When the night was over, everyone who walked out of The Steelhouse in Omaha knew the score. Avatar had delivered. Vocalist Johannes Eckerström and company carried the full weight of their Swedish metal lineage and made it look effortless, tearing through a colossal circus-metal set that stuck around long after the house lights came up.
Frozen Soul opened. The Fort Worth, Texas death metal outfit — formed in 2018 — set the tone immediately, and served as a reminder of what an opening act is supposed to do. Anyone who showed up early got rewarded. Frontman Chad Green works a crowd the way seasoned veterans do, connecting and engaging without theatrics. The band is raw and to the point. They play hard, they play fast, and they make no apologies. Systematic and infectious, compelling and determined, “honest” is probably the one word that comes closest to capturing them, though it undersells it.
Fleshgod Apocalypse followed, celebrating their 2024 album Opera — a 10-act work built around frontman Francesco Paoli‘s 2021 mountain climbing accident. The Italian symphonic death metal band transformed The Steelhouse into something closer to an opera house, draped in red and gold lighting. When lead vocalist Veronica Bordacchini walked out in full operatic regalia, the room went quiet — the kind of quiet a crowd falls into when something unexpected demands their full attention.
That stillness didn’t last. As Paoli on vocals and bass, Fabio Bartoletti on guitar, Francesco Ferrini on piano, and Eugene Ryabchenko on drums came in, the room erupted. The result was cinematic — more live score than concert. Glorious and merciless. Everything they did carried weight. Fleshgod Apocalypse are genuinely unique and an absolute must-see.
Avatar was formed in 2001 in Mölndal, Sweden. Ten studio albums in, they arrived in Omaha behind Don’t Go Into The Forest, and they came prepared. Eckerström walked out alone, holding a lantern. Drummer John Alfredsson was lit up behind his kit as blue light, and fog rolled across the stage, and “Captain Goat” kicked off a 21-song set that ran the full spectrum — gloomy, murky, relentless — and demanded headbanging without apology.

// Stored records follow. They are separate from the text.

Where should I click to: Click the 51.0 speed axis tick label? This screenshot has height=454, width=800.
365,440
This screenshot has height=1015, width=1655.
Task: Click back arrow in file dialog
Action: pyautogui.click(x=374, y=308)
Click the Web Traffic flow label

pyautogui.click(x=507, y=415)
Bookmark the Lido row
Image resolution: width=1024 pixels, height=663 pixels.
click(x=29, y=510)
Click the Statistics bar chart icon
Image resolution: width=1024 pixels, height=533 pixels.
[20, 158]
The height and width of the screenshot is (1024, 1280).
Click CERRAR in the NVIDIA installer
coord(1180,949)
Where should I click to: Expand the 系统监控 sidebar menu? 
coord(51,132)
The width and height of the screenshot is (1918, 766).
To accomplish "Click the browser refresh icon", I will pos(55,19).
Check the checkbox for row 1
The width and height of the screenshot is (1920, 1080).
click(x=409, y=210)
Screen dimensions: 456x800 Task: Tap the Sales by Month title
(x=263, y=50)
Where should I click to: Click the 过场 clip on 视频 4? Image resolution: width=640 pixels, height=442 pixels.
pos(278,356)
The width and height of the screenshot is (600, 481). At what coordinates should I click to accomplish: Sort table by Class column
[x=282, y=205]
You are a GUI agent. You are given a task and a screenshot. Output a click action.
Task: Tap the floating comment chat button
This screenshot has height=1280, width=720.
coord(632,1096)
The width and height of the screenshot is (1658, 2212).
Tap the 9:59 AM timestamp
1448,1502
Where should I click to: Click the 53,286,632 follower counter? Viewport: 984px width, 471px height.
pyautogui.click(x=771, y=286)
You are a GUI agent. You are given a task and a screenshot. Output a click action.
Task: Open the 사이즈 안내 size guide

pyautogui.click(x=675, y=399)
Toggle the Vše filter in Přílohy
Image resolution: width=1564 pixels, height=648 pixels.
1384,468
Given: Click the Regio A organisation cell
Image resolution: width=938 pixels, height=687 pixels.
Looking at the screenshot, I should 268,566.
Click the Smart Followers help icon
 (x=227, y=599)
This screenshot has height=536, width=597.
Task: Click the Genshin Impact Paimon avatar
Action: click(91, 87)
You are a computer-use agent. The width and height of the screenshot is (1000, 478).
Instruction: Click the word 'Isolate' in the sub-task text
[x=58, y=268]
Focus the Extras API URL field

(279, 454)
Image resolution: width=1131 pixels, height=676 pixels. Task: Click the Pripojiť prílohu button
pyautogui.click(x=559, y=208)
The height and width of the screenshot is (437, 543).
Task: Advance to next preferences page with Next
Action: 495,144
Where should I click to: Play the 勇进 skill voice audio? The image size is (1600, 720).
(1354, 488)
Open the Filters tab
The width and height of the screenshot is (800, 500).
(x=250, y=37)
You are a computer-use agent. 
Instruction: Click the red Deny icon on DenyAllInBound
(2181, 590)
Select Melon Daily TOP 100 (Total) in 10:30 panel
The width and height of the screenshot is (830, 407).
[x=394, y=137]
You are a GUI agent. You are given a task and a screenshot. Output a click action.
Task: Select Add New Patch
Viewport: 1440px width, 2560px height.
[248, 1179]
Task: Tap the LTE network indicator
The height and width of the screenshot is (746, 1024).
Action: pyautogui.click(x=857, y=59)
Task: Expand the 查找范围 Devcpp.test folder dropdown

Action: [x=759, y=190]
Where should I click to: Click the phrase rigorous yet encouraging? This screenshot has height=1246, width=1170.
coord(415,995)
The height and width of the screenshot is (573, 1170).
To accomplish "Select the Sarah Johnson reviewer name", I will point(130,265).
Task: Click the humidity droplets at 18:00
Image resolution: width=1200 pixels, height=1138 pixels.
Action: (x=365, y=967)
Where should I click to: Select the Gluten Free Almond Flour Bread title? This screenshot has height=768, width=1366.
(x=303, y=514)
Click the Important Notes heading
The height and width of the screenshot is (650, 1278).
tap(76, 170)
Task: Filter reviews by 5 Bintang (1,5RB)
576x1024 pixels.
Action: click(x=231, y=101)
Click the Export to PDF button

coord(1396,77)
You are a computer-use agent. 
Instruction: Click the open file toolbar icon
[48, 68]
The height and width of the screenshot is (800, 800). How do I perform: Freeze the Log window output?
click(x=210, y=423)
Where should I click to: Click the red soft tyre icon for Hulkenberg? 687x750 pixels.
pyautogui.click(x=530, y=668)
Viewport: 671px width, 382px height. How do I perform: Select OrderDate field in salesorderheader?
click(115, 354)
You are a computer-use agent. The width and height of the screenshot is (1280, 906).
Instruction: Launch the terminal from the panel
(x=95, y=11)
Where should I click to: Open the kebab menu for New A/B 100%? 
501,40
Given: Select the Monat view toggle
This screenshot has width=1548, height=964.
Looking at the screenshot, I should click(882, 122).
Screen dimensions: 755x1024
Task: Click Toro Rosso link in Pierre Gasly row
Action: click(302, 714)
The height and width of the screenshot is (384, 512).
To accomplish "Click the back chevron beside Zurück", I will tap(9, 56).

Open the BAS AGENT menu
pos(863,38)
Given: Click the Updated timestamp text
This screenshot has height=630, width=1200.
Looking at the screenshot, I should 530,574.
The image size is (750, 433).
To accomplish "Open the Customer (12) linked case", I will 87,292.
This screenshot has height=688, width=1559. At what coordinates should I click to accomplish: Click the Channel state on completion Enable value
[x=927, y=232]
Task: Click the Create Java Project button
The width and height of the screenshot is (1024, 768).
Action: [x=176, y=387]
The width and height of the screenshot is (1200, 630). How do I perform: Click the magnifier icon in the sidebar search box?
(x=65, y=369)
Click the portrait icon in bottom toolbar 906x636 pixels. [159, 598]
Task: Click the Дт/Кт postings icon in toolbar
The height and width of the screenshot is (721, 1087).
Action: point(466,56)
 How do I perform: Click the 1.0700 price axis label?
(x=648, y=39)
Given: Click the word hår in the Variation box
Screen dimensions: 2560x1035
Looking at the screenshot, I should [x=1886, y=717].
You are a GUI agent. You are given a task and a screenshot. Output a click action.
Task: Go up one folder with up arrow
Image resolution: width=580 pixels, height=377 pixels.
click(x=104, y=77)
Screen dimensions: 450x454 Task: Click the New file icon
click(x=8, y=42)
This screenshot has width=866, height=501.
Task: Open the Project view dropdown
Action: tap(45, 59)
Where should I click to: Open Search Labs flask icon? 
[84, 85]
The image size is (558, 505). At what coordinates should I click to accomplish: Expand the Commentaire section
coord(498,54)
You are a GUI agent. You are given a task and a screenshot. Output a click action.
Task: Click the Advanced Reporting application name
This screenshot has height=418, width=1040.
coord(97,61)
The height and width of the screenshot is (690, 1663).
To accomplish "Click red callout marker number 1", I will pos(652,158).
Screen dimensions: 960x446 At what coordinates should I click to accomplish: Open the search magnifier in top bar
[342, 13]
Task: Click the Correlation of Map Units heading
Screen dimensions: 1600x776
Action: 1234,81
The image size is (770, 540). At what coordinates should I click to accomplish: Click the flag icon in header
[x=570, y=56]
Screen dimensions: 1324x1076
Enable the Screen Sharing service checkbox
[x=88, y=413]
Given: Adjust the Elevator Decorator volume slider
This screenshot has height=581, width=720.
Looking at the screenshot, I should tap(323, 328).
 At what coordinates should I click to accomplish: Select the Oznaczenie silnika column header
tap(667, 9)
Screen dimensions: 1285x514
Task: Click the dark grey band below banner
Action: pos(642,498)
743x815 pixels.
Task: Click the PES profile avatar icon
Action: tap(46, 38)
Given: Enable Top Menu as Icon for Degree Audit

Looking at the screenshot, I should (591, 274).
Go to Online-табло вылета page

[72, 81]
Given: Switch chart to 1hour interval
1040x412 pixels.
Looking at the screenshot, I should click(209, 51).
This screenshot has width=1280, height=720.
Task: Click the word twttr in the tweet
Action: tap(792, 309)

Eckerström‘s vocal range is something else. The makeup is not a gimmick; it ties directly into what Avatar is about — disorder, folly, defiance. By the time the encore opened with the eerie “Don’t Go Into The Forest,” the crowd had been wrung out, and they still wanted more. The pit kept moving until the final note. The whole experience felt like riding a roller coaster where you’re not entirely sure the car is going to hold the track, but you ride it anyway. That is an Avatar show. It’s not simply a concert to see and hear; it requires survival instinct.